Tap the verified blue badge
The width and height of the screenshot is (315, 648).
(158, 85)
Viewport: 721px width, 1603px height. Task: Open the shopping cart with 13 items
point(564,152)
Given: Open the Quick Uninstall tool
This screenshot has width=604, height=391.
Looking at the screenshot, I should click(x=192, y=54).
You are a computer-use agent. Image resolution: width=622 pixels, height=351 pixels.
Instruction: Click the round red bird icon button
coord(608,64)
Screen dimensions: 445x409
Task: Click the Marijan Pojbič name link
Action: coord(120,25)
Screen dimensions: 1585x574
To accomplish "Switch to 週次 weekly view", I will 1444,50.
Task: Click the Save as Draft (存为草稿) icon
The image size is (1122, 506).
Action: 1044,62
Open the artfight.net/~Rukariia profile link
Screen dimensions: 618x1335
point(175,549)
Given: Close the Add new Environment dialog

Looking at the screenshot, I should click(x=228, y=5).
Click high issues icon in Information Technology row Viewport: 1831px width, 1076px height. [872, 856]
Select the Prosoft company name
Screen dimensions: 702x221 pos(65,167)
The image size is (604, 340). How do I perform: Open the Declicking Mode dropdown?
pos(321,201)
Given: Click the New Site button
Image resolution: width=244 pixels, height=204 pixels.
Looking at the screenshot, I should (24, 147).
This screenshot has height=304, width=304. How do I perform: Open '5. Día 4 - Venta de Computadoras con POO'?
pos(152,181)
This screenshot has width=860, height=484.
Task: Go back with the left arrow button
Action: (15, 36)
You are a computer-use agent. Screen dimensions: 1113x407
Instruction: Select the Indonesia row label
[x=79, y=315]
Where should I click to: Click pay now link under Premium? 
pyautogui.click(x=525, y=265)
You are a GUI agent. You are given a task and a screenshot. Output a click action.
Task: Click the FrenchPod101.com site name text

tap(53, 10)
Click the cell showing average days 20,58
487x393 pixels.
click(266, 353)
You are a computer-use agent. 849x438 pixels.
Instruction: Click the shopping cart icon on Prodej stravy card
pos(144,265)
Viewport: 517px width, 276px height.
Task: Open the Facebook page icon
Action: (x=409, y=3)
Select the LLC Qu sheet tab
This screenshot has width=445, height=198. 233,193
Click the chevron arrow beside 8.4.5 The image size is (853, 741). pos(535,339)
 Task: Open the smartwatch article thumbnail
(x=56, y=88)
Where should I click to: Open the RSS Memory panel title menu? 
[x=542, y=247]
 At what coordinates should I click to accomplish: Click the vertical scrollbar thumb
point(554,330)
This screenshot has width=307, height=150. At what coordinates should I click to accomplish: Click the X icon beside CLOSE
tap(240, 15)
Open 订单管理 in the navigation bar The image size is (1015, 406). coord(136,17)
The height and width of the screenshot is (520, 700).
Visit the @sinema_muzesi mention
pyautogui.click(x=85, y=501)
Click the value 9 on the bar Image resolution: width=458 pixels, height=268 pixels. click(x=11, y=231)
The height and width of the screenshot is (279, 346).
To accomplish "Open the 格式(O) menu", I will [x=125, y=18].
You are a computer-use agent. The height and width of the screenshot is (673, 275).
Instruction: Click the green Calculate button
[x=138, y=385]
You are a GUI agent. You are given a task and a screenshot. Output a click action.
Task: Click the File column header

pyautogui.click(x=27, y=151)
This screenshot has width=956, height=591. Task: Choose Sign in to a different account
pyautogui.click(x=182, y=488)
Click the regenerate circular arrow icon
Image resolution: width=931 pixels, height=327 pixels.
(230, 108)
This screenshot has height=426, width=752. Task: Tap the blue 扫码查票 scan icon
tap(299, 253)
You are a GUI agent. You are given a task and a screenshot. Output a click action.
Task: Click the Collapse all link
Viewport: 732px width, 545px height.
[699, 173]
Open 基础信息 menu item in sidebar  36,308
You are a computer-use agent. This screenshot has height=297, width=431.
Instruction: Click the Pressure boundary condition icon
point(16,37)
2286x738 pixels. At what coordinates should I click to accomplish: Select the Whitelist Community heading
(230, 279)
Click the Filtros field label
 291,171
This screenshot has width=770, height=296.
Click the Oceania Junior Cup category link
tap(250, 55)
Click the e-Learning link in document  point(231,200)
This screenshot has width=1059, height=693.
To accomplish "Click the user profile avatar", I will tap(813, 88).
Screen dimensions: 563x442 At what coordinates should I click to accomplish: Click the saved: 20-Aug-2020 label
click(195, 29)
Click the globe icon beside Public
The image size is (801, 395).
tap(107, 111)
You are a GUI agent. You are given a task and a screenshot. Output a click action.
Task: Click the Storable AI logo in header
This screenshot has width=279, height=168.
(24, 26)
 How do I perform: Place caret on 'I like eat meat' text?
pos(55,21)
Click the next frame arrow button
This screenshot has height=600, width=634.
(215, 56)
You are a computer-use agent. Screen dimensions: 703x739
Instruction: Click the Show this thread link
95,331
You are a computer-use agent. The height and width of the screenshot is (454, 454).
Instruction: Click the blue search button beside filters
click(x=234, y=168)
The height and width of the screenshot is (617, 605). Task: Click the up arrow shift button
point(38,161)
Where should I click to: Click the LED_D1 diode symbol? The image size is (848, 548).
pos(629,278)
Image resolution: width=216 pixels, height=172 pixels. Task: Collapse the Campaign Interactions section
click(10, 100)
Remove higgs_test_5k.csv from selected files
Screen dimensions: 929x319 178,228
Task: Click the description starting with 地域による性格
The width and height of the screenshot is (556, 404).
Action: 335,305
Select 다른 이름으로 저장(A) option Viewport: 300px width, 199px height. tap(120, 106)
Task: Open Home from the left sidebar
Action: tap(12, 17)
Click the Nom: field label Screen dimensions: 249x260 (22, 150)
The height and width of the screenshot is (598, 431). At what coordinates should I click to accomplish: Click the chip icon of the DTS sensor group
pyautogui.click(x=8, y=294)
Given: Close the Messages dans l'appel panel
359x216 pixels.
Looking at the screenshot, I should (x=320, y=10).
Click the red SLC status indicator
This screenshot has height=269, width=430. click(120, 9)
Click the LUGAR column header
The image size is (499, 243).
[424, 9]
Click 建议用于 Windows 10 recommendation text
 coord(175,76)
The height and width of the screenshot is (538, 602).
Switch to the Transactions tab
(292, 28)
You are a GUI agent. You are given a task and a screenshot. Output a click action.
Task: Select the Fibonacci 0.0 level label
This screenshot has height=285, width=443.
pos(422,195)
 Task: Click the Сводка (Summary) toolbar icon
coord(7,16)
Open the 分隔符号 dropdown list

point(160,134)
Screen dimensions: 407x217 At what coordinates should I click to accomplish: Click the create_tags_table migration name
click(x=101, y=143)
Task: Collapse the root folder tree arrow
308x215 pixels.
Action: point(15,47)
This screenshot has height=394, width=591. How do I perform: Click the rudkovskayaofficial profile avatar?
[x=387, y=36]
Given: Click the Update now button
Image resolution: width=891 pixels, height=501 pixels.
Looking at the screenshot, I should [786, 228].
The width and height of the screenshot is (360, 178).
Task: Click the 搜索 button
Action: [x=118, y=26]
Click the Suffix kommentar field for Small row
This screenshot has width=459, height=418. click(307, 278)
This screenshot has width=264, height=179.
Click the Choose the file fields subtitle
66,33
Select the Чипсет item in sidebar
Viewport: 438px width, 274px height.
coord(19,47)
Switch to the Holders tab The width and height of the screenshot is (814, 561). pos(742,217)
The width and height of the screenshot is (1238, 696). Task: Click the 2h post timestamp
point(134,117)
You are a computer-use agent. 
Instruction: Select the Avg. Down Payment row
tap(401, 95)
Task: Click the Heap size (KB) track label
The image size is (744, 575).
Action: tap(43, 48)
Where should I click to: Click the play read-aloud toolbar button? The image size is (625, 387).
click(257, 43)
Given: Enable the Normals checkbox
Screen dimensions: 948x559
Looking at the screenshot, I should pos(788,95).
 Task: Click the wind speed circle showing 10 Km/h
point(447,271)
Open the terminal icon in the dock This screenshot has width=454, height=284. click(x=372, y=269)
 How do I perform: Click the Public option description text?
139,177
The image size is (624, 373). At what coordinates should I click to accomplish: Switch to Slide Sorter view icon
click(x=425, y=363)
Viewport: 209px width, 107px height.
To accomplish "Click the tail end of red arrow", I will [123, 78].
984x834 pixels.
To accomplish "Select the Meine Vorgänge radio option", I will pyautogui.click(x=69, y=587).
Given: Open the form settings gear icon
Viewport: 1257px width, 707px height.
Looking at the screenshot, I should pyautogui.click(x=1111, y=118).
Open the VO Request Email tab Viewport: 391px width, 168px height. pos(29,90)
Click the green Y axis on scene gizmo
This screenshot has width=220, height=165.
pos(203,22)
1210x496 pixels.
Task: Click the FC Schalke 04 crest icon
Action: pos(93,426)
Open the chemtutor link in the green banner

→ **Instructions to follow**:
The expected answer is a word-for-word copy of every line from the one that contains "Open the terminal" through the final line of the material.

→ **Exercise response**:
Open the terminal icon in the dock This screenshot has width=454, height=284. click(x=372, y=269)
 How do I perform: Click the Public option description text?
139,177
The image size is (624, 373). At what coordinates should I click to accomplish: Switch to Slide Sorter view icon
click(x=425, y=363)
Viewport: 209px width, 107px height.
To accomplish "Click the tail end of red arrow", I will [123, 78].
984x834 pixels.
To accomplish "Select the Meine Vorgänge radio option", I will pyautogui.click(x=69, y=587).
Given: Open the form settings gear icon
Viewport: 1257px width, 707px height.
Looking at the screenshot, I should pyautogui.click(x=1111, y=118).
Open the VO Request Email tab Viewport: 391px width, 168px height. pos(29,90)
Click the green Y axis on scene gizmo
This screenshot has width=220, height=165.
pos(203,22)
1210x496 pixels.
Task: Click the FC Schalke 04 crest icon
Action: pos(93,426)
Open the chemtutor link in the green banner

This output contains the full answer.